Further to the earlier discussions on the reasons for the shortage of British vintage clothing, I dug out some research notes for a book project that never reached publication. It was to be entitled ‘Almost Over’ and examined the situation in winter 1944/45:

By January 1945 civilian clothing stocks were at a wartime low. Announcements were made that no men’s raincoats would be available until at least 1946, whilst deliveries of children’s Wellington boots manufactured in Canada were in too short supply to meet demand. In the midst of the appalling winter all the available boots were promised to children in rural areas. In one humorous parliamentary encounter MPs raised the question of when long socks would once more become available for men. They were told wool supplies were being channelled into the production of garments for infants.

Rayon and cotton yarn stocks were exhausted, with many of the nation’s weavers on short time. They had no shortage of orders but there was little cloth left to work with.
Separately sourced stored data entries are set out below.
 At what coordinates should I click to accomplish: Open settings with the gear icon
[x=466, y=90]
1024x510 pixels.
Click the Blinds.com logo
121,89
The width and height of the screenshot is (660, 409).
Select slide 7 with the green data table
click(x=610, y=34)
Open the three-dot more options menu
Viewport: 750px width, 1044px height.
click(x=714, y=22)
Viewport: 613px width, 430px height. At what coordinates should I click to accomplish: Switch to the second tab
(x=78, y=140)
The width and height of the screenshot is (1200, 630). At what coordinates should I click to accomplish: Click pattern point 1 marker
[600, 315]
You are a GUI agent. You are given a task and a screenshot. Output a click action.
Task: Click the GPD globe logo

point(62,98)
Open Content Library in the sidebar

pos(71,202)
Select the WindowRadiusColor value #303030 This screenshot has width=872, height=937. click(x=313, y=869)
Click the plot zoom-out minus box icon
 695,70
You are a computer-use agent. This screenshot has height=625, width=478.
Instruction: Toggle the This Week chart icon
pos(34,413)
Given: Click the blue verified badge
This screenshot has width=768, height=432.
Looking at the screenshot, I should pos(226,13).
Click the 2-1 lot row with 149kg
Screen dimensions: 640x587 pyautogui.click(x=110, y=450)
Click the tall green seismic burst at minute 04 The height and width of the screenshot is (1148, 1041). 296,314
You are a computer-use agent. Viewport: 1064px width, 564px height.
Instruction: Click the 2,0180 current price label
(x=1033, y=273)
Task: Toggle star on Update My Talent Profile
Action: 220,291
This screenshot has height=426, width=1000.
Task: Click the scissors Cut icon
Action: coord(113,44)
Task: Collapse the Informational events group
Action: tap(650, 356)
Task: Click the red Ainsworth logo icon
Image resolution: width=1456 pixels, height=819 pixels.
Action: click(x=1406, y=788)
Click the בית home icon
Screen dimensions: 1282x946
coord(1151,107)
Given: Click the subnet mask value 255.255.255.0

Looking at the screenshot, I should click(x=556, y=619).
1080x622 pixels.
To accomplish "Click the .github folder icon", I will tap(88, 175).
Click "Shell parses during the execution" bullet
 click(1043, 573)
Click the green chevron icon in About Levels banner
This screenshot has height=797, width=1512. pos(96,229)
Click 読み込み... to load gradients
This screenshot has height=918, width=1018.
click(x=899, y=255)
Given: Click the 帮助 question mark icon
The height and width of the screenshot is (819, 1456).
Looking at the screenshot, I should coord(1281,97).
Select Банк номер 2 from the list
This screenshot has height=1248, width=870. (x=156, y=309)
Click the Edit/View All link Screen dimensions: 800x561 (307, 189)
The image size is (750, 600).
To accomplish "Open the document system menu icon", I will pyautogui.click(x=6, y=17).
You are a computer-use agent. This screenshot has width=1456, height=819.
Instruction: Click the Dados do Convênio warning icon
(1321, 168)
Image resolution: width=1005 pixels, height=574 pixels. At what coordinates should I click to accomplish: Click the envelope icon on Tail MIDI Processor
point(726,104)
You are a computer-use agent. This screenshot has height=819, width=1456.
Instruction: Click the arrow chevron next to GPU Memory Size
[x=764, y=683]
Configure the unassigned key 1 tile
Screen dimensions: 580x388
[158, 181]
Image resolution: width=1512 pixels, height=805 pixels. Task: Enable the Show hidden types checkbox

Even when there was yarn some mills could produce little cloth since many of their skilled workers had been enticed away by the high wages paid in armaments factories. One shopkeeper reported having around six hundred customers to whom he could sell the single suit left in stock. Nor did he expect any replacement once that had been sold and the standard waiting time for a new suit was between three and six months.

Ironically, in 1945’s first issue of ‘Picture Post,’ the question was posed: ‘London – Can it become a world fashion centre?’ They pointed out that whilst Paris, even after four years of occupation, still had large stocks of satin whilst British cloth reserves were all but exhausted. Further contrast was that Parisian clothing enterprises retained around ninety five per cent of heir highly skilled workers whilst in London nearly all the needle workers have left to do war work.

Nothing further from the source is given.